[Excerpts from a dataset]

#####

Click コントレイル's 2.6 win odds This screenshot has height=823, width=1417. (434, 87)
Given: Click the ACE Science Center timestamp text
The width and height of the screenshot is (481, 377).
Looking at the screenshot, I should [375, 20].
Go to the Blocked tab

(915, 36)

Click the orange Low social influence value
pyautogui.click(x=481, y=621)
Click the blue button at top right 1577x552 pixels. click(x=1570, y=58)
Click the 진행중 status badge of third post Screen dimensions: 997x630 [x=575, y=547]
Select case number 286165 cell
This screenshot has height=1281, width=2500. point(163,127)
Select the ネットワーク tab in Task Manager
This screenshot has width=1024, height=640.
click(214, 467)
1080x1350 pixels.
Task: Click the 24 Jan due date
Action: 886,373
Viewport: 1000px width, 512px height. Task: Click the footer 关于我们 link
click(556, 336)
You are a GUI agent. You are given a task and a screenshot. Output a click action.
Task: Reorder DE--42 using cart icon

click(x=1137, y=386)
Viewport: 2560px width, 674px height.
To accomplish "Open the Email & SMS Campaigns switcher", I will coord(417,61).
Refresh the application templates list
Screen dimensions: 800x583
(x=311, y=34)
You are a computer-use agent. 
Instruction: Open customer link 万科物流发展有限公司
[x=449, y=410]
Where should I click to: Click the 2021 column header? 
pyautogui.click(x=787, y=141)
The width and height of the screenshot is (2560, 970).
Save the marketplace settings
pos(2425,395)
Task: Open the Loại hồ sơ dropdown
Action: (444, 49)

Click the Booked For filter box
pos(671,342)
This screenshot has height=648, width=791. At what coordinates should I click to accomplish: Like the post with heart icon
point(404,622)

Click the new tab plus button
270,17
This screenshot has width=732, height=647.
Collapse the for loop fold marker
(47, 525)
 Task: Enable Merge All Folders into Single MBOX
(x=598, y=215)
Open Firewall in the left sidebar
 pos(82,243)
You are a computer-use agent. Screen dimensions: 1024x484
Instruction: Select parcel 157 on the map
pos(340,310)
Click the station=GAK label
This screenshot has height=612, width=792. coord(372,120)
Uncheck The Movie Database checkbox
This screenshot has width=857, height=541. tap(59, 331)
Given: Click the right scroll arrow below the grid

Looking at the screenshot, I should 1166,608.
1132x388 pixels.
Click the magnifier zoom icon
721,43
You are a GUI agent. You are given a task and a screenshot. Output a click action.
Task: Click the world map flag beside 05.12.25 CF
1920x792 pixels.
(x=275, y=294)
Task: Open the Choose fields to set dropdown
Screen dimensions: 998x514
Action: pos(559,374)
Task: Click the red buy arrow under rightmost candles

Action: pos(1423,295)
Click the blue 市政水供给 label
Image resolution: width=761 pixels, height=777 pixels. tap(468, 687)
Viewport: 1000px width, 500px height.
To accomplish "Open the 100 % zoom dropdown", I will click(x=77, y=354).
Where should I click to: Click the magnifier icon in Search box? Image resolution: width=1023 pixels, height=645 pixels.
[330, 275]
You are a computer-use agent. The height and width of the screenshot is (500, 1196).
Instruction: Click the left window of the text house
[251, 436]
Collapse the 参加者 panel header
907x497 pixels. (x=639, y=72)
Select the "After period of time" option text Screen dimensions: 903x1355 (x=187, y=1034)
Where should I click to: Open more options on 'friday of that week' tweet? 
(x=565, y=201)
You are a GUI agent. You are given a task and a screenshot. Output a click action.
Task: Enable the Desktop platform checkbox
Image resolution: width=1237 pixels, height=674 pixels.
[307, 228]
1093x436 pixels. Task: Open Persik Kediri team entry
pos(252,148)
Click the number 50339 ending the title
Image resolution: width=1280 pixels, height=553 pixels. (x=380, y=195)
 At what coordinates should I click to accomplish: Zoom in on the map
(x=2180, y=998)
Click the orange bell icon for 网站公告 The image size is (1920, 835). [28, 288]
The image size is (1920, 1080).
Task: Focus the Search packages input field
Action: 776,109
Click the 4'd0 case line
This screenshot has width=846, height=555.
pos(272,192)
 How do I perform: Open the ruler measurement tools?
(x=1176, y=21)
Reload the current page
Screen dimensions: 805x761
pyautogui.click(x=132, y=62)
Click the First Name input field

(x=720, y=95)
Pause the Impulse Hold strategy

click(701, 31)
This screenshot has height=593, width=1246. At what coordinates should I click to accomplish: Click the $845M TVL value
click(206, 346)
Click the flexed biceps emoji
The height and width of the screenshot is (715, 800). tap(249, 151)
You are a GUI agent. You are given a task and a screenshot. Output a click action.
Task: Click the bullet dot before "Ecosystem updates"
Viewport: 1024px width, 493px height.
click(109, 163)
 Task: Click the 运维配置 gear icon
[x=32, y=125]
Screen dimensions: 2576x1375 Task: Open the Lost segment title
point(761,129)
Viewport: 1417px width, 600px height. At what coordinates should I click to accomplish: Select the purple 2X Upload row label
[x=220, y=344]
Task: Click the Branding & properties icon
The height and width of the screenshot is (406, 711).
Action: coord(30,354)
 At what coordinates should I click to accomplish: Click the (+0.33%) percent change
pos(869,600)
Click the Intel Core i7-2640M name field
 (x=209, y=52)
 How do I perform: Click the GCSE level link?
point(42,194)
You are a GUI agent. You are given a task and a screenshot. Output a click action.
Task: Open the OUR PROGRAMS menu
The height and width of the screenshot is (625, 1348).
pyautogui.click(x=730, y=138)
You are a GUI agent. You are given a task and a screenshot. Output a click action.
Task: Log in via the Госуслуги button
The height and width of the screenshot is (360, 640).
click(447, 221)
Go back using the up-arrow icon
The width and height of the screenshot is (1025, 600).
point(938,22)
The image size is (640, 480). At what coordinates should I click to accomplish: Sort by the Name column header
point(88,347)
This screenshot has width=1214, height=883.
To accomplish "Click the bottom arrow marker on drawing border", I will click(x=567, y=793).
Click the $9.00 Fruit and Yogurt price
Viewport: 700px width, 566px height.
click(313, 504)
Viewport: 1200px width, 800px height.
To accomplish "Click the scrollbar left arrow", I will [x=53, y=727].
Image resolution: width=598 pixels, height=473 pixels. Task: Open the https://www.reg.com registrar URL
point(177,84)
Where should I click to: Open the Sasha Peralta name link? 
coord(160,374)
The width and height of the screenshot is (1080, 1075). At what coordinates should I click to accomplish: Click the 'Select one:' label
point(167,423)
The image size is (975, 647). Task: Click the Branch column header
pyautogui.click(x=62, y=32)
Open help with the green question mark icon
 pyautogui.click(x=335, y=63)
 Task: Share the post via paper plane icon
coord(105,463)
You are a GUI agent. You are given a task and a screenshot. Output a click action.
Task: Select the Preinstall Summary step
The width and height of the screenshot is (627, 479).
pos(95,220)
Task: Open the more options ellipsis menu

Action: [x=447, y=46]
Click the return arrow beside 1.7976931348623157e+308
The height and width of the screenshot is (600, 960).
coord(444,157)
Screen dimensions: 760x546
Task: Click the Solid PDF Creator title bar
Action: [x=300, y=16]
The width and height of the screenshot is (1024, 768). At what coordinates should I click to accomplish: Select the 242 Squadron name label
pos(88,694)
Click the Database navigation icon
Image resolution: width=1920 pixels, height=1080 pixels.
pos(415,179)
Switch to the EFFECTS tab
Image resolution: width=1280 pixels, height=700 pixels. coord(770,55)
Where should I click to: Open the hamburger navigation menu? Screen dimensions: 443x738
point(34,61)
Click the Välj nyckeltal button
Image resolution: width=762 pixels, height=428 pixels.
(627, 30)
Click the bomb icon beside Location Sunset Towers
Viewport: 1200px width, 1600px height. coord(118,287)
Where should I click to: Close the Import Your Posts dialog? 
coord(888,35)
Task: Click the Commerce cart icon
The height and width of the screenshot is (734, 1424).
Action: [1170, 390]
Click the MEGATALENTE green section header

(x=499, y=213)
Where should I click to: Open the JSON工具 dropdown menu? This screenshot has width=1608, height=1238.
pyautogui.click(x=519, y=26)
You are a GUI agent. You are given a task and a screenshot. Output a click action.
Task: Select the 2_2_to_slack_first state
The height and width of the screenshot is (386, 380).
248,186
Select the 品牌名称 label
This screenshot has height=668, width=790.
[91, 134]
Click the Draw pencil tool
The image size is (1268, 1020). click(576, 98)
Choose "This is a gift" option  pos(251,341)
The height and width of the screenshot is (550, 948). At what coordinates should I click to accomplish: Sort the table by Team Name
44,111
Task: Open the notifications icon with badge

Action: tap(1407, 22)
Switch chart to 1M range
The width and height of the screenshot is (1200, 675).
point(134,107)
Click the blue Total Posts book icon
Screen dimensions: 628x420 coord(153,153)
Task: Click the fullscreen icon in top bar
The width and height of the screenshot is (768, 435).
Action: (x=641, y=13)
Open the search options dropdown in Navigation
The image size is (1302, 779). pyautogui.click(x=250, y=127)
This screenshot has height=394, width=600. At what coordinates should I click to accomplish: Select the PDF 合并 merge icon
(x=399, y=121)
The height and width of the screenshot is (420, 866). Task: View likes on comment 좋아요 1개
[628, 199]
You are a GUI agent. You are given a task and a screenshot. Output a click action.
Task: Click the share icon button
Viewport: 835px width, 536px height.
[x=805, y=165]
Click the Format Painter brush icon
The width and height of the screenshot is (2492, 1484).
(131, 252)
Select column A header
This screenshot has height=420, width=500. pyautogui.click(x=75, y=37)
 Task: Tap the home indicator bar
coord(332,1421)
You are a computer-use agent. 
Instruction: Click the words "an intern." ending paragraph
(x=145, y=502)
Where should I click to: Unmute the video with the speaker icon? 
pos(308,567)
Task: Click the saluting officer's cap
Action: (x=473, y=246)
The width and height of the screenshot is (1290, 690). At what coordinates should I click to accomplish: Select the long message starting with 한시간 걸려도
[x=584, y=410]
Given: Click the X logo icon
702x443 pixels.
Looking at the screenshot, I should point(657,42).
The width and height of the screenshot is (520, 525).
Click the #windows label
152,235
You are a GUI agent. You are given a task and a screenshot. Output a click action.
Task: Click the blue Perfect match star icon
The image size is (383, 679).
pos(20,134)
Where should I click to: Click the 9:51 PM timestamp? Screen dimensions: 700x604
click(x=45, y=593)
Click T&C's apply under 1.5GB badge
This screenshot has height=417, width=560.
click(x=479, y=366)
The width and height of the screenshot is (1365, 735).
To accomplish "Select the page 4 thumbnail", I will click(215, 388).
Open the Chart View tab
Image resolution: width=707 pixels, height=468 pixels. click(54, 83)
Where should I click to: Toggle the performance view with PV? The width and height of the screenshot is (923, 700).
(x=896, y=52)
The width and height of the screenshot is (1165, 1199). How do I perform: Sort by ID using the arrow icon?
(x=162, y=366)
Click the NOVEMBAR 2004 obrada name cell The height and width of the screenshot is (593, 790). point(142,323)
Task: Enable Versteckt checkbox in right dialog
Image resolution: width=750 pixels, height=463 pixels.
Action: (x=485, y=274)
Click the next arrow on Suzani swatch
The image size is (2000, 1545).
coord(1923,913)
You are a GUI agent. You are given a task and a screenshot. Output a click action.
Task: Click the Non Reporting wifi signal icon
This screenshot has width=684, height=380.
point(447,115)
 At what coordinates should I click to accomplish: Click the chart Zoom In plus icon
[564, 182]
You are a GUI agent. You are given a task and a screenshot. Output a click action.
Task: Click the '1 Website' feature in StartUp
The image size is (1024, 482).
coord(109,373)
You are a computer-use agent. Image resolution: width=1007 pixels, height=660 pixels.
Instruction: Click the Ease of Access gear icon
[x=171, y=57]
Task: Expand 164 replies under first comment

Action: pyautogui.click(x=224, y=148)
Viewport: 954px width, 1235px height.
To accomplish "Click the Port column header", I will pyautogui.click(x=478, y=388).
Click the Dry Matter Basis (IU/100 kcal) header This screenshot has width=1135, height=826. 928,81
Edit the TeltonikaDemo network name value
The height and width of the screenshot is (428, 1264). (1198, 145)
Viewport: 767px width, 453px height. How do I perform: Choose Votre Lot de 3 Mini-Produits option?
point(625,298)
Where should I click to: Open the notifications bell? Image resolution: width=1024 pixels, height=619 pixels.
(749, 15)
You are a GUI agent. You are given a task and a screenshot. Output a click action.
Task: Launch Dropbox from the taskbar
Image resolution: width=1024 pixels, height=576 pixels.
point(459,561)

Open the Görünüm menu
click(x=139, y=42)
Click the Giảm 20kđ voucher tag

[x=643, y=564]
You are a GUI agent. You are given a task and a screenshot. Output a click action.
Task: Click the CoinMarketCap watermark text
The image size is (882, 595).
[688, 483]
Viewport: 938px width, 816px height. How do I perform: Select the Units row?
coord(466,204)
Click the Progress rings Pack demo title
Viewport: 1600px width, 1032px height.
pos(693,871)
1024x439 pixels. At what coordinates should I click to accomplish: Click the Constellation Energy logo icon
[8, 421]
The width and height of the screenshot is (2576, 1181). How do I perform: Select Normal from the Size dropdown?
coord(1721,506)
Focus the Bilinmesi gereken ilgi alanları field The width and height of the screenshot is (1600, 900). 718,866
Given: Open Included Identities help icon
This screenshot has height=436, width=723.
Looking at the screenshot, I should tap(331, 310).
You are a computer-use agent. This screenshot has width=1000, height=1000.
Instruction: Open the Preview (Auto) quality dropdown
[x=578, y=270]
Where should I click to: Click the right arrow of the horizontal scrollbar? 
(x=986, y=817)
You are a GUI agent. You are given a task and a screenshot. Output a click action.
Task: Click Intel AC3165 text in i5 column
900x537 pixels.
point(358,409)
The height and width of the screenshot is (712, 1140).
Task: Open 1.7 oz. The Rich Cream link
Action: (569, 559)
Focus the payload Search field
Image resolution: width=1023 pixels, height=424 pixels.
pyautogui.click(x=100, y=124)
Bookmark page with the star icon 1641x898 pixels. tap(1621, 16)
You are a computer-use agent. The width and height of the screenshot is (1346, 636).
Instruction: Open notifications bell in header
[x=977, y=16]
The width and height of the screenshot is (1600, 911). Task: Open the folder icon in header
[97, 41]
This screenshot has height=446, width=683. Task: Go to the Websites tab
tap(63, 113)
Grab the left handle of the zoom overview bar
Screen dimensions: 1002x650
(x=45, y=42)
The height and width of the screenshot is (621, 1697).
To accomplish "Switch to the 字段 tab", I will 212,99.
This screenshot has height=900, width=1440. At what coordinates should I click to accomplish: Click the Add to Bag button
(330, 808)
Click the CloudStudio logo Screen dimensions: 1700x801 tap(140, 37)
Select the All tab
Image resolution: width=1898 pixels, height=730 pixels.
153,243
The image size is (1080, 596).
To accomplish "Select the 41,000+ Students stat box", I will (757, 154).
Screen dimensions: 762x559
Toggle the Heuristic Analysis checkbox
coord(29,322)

#####

**What to produce**
In the data above, find the line that contains "Given: Click the ACE", then reproduce exactly every line from the first line through that line.

**Solution**
Click コントレイル's 2.6 win odds This screenshot has height=823, width=1417. (434, 87)
Given: Click the ACE Science Center timestamp text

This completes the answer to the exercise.